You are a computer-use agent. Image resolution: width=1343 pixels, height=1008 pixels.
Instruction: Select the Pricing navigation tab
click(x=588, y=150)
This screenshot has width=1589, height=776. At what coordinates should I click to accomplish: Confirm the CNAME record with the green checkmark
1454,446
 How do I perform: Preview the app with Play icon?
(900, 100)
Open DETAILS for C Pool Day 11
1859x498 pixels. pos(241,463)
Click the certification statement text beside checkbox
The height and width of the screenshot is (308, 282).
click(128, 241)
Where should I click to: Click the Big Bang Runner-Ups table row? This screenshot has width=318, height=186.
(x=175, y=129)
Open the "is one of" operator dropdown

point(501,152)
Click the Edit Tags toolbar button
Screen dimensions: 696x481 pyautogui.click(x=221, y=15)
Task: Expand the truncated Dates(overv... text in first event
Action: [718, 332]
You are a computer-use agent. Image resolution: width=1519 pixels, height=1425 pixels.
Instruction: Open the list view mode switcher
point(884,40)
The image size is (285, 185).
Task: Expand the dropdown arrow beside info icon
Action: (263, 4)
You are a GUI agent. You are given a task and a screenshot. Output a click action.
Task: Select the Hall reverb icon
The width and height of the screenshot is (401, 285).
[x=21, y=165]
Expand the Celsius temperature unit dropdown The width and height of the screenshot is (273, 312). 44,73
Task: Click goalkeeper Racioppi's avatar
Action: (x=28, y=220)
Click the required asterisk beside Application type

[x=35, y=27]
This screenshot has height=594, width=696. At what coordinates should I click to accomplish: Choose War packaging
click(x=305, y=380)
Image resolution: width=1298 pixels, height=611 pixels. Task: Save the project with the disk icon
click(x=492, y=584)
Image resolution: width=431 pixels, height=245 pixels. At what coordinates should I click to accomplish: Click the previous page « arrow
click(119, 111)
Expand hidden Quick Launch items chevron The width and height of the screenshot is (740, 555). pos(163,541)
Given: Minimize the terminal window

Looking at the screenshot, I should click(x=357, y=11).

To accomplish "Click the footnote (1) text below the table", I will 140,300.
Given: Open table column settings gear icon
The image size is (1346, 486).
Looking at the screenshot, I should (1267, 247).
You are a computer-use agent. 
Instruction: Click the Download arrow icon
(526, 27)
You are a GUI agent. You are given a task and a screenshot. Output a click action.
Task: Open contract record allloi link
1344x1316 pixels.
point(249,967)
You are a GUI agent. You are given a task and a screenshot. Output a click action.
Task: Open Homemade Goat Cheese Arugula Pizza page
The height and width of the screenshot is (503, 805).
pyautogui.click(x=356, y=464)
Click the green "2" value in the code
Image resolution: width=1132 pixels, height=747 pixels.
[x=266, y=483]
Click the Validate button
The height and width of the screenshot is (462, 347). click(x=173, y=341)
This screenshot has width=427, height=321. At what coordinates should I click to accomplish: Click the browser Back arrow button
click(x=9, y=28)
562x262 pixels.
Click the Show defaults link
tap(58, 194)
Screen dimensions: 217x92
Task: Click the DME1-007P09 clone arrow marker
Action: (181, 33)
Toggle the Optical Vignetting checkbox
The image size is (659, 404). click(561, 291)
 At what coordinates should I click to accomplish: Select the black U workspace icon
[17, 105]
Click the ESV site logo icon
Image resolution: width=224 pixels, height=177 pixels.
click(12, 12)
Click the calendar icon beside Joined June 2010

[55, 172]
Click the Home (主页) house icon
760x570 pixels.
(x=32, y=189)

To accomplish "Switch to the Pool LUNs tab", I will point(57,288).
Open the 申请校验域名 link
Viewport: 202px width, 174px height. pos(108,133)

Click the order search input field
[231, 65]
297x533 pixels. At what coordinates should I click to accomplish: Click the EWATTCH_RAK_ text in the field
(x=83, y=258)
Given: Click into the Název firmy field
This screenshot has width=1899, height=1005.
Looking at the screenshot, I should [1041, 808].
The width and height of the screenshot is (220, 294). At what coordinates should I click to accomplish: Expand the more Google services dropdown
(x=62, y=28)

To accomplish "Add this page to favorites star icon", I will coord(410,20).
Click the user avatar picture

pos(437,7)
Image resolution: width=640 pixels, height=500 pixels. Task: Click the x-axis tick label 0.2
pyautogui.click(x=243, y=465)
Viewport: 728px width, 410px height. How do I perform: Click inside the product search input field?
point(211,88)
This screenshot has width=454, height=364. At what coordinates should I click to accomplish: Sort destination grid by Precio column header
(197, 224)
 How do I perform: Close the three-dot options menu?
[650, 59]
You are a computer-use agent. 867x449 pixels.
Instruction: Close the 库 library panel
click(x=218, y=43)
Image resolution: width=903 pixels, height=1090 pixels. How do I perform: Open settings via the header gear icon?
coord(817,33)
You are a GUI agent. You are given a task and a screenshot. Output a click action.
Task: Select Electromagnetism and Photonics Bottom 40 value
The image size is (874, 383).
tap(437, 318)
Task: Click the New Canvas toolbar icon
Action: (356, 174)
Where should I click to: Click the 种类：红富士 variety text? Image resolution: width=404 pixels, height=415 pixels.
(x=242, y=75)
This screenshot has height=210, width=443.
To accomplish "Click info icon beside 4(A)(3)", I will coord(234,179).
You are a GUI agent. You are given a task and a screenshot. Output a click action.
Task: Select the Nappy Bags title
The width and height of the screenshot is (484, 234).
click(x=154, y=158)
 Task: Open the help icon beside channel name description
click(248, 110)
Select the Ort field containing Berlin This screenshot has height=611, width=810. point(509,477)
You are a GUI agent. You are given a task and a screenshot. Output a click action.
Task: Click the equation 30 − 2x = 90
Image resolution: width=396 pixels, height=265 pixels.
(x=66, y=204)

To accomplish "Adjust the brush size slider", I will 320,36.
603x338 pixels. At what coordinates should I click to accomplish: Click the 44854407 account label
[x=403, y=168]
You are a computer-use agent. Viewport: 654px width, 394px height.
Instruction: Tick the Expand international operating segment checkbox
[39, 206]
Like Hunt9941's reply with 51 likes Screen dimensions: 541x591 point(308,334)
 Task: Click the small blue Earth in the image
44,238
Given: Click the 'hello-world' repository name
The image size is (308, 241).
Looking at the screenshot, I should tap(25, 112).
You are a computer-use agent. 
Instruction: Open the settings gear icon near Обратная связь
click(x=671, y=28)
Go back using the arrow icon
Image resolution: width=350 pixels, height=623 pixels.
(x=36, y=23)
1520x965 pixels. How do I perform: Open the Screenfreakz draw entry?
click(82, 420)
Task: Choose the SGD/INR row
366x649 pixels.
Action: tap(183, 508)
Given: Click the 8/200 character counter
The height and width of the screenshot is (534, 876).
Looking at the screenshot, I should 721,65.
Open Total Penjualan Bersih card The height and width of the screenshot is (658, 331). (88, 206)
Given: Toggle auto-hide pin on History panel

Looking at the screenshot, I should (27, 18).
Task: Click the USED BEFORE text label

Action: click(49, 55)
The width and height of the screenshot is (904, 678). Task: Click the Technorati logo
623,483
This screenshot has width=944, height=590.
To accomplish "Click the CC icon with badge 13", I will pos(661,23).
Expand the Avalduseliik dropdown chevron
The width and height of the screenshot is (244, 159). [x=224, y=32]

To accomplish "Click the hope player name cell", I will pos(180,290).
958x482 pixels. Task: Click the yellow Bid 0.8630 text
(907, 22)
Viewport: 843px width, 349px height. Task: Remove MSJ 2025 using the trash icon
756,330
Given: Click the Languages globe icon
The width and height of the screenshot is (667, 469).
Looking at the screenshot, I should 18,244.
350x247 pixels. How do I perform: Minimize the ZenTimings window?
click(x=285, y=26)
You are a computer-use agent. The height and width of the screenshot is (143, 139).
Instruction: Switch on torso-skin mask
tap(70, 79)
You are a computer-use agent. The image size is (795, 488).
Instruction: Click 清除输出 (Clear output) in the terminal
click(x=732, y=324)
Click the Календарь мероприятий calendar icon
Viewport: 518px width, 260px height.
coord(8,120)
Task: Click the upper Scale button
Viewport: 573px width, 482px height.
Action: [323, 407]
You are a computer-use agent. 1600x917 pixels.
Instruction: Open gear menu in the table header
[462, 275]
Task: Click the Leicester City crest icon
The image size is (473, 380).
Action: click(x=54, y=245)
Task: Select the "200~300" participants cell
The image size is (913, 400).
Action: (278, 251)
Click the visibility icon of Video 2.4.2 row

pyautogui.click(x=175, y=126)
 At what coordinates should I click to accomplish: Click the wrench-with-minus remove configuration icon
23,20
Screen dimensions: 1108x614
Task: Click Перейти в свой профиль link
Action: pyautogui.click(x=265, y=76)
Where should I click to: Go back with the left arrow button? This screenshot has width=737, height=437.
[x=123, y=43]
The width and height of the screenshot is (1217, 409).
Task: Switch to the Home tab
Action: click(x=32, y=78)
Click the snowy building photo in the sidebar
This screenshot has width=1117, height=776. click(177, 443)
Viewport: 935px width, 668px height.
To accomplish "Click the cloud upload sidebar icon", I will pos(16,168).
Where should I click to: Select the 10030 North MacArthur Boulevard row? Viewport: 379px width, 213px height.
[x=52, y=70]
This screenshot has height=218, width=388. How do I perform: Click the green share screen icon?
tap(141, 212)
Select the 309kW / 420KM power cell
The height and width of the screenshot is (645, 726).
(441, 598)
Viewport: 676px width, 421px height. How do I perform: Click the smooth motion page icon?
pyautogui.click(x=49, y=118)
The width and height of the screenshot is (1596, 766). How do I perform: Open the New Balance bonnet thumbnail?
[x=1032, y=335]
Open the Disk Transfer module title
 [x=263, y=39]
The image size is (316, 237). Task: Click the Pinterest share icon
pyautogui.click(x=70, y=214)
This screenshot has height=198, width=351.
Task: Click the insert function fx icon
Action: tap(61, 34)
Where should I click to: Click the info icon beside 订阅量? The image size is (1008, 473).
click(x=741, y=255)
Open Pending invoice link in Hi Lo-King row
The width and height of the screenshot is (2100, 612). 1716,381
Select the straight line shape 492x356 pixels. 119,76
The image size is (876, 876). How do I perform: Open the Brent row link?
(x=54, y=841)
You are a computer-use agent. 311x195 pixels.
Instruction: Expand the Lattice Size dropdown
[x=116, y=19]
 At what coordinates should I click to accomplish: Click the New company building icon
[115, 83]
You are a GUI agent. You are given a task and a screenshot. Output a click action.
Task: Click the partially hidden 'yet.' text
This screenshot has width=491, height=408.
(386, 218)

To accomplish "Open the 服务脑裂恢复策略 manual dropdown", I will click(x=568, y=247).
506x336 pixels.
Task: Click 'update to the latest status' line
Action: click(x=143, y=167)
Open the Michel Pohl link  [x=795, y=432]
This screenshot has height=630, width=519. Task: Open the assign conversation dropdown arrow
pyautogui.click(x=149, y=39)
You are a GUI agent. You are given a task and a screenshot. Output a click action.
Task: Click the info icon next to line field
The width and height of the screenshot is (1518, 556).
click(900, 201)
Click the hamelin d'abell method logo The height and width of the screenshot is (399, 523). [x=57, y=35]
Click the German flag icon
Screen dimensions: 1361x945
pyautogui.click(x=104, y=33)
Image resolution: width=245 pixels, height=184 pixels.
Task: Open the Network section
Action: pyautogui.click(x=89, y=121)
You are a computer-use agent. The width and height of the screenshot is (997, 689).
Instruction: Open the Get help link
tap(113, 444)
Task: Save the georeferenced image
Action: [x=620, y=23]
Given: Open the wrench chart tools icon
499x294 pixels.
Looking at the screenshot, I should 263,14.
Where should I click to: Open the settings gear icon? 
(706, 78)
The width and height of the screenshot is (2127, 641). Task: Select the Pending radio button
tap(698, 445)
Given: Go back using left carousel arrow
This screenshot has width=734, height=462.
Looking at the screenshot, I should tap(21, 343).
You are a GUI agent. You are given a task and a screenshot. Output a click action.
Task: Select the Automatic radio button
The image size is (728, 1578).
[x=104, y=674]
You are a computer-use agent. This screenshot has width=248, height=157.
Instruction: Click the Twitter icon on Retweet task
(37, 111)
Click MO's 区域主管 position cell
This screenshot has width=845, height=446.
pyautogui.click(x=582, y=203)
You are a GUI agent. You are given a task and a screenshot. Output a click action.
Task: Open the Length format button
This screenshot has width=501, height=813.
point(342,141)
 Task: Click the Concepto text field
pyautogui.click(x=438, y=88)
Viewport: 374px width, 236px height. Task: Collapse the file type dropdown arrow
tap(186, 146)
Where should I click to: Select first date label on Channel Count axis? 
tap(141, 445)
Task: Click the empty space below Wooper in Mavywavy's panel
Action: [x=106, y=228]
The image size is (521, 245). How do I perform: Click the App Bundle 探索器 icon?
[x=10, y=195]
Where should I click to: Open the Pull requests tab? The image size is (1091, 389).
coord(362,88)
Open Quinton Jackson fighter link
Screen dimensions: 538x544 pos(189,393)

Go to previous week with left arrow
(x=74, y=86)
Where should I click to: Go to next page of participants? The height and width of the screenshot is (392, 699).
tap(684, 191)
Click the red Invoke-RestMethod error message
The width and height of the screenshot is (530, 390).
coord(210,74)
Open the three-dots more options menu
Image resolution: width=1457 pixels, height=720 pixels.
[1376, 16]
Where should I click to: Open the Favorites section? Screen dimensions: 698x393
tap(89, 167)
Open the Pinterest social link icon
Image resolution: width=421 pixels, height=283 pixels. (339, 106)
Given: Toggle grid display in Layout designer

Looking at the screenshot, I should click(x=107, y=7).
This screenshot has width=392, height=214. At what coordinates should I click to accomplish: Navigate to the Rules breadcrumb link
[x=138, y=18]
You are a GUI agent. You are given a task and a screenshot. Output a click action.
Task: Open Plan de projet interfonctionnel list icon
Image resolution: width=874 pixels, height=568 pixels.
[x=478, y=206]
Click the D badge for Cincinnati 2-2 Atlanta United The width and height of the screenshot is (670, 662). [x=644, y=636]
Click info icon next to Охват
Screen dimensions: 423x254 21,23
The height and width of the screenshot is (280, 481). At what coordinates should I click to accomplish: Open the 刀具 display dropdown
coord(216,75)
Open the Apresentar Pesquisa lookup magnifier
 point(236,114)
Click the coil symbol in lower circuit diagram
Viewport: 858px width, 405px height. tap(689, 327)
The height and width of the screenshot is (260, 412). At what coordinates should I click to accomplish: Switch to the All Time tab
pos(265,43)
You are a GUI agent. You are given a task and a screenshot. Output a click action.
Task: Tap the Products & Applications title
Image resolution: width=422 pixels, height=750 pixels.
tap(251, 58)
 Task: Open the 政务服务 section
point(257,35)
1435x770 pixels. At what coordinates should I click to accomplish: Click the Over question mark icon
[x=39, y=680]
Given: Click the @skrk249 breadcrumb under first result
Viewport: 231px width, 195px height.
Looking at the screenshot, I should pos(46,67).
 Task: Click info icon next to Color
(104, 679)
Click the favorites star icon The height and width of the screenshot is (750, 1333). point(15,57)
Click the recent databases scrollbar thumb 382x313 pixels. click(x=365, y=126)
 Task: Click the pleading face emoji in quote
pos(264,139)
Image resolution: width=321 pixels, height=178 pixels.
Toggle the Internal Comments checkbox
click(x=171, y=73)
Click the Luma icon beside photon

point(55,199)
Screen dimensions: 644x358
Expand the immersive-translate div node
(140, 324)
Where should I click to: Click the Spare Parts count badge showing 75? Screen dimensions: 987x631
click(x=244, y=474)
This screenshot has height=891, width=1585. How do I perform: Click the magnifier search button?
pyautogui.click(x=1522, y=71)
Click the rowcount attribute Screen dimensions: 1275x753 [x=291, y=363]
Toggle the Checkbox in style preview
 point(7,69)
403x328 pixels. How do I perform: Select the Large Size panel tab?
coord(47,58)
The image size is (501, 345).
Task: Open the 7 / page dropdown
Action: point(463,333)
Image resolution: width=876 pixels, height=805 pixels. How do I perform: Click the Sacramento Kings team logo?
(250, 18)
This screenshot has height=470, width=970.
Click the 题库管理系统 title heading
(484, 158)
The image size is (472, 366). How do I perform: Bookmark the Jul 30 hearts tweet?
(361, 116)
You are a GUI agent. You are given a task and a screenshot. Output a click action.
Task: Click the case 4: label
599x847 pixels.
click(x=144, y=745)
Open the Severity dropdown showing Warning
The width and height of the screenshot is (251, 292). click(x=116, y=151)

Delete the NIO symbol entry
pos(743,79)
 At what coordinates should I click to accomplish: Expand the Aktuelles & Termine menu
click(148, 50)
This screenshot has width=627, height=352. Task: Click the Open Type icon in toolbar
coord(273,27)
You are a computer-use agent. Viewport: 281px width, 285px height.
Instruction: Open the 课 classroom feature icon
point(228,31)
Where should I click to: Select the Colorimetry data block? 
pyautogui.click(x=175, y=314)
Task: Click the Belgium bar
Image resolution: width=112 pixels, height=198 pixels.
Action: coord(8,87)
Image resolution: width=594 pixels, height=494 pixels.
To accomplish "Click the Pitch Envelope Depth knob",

* INSTRUCTIONS TO FOLLOW *
Copy every line above in which the string "value" shows up.

* SOLUTION TO THIS EXERCISE *
Click the green "2" value in the code
Task: Select Electromagnetism and Photonics Bottom 40 value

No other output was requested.